GTGCCTTCTAGTTGCCAGCCATCTGTTGTTTGCCCCTCCCCCGTGCCTTCCTTGACCCTGGAAGGTGCCACTCCCACTGTCCTTTCCTAATAAAATGAGGAAATTGCATCGCATTGTCTGAGTAGGTGTCATTCTATTCTGGGGGGTGGGGTGGGGCAGGACAGCAAGGG


In [5]:
dna_file = pd.read_csv('apa_sym_prx_dna_hamming_20160825.csv',sep=',')

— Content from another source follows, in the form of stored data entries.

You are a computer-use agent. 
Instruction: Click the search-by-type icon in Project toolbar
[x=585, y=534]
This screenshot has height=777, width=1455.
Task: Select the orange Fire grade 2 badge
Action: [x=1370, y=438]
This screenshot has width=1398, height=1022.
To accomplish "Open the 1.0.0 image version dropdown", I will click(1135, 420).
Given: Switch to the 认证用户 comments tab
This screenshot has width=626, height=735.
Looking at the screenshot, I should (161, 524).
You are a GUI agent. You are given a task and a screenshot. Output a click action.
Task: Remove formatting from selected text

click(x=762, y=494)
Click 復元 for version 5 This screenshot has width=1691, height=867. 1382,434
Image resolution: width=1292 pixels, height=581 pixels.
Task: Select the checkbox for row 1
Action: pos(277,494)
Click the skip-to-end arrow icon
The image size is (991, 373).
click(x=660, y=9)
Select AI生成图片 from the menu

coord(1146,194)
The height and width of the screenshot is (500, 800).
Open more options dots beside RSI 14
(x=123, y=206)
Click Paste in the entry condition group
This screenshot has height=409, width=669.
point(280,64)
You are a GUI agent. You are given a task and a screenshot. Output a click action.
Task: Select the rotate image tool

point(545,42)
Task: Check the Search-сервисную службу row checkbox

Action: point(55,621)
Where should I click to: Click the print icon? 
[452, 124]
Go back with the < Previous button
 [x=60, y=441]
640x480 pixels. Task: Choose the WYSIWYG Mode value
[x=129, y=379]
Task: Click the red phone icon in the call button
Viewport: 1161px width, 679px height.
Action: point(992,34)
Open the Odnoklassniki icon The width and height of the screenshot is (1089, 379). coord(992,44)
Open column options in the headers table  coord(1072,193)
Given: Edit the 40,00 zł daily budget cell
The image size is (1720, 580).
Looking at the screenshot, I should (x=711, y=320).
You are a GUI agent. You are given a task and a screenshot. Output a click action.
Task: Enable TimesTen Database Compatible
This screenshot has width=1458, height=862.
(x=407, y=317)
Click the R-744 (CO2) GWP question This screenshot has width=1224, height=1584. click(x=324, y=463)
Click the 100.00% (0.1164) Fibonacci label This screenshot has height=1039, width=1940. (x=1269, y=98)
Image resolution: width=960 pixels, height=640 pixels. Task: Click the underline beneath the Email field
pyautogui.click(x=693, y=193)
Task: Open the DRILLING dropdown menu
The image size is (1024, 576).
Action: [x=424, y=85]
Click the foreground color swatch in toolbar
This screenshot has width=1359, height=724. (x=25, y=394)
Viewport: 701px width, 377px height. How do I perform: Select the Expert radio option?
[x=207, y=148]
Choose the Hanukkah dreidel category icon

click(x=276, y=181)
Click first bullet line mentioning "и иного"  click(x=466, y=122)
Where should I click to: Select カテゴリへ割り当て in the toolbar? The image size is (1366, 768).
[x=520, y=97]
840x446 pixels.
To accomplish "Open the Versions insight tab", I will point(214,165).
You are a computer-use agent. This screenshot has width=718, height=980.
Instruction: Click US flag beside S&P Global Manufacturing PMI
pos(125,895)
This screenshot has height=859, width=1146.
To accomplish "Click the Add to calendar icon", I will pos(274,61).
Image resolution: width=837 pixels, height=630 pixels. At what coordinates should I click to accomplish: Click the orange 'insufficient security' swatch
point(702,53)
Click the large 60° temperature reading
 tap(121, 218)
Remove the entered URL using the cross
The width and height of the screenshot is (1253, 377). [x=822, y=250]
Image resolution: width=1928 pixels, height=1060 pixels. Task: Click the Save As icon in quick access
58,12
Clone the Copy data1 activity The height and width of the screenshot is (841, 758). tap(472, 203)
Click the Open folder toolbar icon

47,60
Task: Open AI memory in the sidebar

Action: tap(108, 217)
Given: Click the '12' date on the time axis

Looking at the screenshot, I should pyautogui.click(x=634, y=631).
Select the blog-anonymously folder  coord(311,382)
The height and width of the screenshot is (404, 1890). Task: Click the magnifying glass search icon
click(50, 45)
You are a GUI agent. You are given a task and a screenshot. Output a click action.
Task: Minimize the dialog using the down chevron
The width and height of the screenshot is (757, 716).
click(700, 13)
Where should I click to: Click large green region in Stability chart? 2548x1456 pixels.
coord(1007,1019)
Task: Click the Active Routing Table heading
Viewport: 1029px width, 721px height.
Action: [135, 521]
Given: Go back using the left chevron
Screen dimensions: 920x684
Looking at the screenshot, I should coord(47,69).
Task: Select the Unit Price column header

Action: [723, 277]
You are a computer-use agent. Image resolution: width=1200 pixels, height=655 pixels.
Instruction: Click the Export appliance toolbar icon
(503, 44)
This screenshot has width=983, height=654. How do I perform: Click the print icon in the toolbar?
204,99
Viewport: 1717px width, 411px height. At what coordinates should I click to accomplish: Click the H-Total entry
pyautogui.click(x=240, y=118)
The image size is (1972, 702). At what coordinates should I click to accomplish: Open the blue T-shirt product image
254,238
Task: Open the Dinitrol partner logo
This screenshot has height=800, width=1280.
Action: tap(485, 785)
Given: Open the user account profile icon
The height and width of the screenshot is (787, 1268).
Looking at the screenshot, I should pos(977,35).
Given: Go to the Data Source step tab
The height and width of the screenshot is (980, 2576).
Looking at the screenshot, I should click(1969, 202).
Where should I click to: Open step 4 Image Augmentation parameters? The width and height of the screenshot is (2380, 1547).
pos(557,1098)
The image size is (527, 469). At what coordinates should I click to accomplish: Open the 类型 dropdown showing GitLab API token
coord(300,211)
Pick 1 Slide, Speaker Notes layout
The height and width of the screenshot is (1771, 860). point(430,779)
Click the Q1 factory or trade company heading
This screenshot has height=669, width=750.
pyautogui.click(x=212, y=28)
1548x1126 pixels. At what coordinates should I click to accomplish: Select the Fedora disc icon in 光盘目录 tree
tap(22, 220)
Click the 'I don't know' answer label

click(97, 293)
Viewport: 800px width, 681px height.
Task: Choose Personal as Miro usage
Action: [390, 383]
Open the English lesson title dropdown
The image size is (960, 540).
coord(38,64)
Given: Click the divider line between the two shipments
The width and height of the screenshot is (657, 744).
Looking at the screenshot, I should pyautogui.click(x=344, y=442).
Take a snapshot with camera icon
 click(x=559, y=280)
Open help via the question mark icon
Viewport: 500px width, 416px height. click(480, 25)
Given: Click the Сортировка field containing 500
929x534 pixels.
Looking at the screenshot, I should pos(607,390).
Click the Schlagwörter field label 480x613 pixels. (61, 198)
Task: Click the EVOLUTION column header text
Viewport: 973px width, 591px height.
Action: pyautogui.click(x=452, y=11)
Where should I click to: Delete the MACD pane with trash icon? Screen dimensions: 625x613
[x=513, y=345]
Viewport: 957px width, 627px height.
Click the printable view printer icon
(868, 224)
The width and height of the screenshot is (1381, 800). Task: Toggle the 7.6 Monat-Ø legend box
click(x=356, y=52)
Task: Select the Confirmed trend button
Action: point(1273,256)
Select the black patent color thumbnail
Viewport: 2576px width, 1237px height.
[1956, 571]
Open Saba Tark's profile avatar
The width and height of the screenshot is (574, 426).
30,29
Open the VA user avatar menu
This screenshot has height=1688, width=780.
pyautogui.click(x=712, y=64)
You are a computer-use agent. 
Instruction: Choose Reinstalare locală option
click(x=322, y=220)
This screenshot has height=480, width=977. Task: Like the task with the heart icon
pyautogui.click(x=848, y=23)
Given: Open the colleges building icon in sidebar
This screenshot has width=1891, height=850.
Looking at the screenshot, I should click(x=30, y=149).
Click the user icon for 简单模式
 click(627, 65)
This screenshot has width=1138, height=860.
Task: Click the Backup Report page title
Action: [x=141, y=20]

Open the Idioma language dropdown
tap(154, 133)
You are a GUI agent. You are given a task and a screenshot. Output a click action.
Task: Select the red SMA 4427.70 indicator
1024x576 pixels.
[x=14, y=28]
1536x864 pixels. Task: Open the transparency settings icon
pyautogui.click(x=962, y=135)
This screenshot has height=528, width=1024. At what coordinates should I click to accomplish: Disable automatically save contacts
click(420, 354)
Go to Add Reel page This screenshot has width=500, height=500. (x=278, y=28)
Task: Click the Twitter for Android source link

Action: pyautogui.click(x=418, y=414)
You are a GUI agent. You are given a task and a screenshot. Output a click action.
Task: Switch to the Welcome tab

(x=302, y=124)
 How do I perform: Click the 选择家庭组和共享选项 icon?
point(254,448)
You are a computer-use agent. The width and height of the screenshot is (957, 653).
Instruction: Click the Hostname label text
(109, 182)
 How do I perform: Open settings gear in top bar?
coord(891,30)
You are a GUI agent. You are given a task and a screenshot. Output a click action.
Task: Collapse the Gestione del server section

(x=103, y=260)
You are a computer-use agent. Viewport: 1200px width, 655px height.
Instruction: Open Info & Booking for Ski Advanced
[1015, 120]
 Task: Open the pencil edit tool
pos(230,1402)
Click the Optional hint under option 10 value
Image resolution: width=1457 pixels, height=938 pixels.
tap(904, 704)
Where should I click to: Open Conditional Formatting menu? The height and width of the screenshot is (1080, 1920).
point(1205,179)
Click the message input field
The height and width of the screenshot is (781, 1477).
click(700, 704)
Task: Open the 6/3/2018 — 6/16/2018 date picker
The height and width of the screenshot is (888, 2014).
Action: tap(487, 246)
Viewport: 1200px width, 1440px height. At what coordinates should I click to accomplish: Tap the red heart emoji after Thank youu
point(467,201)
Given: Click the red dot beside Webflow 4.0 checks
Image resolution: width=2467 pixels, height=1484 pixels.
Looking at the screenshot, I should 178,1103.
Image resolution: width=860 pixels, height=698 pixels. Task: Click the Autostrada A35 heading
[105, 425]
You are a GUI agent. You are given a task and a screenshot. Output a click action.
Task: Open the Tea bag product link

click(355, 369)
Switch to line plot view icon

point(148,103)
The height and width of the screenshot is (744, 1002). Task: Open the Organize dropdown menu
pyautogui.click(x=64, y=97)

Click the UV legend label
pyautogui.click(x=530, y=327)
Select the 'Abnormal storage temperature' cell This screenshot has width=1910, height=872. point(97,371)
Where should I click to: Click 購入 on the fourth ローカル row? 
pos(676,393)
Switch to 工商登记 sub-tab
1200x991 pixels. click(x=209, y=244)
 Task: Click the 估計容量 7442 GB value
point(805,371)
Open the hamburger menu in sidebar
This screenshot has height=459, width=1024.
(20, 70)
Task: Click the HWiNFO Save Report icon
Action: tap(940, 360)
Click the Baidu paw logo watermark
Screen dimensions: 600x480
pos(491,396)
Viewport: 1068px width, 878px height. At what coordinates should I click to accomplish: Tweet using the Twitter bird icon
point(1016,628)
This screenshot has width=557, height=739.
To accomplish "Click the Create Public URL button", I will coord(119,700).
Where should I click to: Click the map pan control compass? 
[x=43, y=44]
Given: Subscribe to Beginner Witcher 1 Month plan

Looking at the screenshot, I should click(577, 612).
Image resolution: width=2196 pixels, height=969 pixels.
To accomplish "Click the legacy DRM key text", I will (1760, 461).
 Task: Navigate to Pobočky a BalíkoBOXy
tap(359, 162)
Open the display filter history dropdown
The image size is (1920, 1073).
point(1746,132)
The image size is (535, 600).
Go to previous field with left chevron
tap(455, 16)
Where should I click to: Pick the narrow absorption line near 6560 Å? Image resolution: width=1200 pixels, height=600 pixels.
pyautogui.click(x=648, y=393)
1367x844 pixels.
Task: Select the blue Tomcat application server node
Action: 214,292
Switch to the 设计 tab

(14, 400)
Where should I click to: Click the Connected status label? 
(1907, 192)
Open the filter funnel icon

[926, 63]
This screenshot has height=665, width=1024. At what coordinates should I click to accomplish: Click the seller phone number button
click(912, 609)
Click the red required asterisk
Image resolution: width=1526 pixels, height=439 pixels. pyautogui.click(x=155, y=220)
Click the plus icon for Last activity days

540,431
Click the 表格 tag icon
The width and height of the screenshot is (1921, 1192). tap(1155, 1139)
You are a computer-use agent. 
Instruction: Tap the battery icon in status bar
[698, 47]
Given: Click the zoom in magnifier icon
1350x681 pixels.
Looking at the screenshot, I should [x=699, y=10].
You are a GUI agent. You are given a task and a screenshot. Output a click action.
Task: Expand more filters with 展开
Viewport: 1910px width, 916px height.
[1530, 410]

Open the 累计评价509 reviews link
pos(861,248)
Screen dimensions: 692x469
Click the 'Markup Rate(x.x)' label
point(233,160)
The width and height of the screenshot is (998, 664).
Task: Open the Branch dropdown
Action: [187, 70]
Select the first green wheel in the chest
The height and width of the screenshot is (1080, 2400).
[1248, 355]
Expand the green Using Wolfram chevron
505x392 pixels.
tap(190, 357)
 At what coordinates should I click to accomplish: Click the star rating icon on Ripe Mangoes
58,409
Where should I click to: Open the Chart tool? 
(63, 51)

dna_barcode_list = list(dna_file.barcode)
dna_sequence_list = list(dna_file.sequence)

dna_barcode_map = {}
dna_sequence_map = {}

for i in range(0, len(dna_barcode_list)) :
    dna_barcode_map[dna_barcode_list[i]] = dna_barcode_list[i]
    dna_sequence_map[dna_barcode_list[i]] = dna_sequence_list[i]

In [6]:
print(len(dna_barcode_map))

2434388


In [7]:
f = {}
f[0] = open(r1_rna,'r')
f[1] = open(r2_rna,'r')

i1 = open(i1_rna, 'r')


start_from_count = 0

file_action = 'w'
if start_from_count > 0 :
    file_action = 'a'


head, seq, pr, q = ({} for i in range(4))
count = 0

mapped_umi_map = {}

total_matched_count = 0
total_unique_umi_count = 0
total_mapped_count = 0

matched_on_dict_count = 0
matched_on_hamming1_count = 0
matched_on_hamming2_count = 0

print('Processing RNA reads.')

out = open('apa_sym_prx_mapped_rna_20160916.csv', file_action)
out.write('barcode,umi,rna_read,polya_pos,align_score\n')

while True:
    for i in range(2):
        head[i] = f[i].readline()[:-1]
        seq[i] = f[i].readline()[:-1]
        pr[i] = f[i].readline()[:-1]
        q[i] = f[i].readline()[:-1]
        
    headi = i1.readline()[:-1]
    seqi = i1.readline()[:-1]
    pri = i1.readline()[:-1]
    qi = i1.readline()[:-1]
    
    if len(seq[0]) == 0:
        break # End of File
    
    if count < start_from_count :
        count += 1
        continue
    
    barcode = seq[0]
    umi = seqi
    rna_seq = reverse_complement(seq[1])

    barcode_key = barcode
    matched = False
    if barcode in dna_barcode_map :
        matched = True
        matched_on_dict_count += 1
    else :
        barcode_h1 = get_hamming_neighbor_1(barcode, dna_barcode_map, 0, 20)
        if barcode_h1 != None :
            matched = True
            barcode_key = barcode_h1
            matched_on_hamming1_count += 1
    
    if matched == True :
        total_matched_count += 1
        
        #if barcode_key not in mapped_umi_map :
        #    mapped_umi_map[barcode_key] = {}
        
        is_dup_umi = False
        
        #Exact match UMI
        #if umi in mapped_umi_map[barcode_key] :
        #    is_dup_umi = True
        
        if is_dup_umi == False :
            total_unique_umi_count += 1
            
            #mapped_umi_map[barcode_key][umi] = umi
            
            rna_seq_DNA = DNA(rna_seq)
            
            polya_pos = -1
            score = -10000
            
            ref_seq = dna_sequence_map[barcode_key]
            candidate_tuple = local_pairwise_align_ssw(DNA(ref_seq),rna_seq_DNA,score_filter=30)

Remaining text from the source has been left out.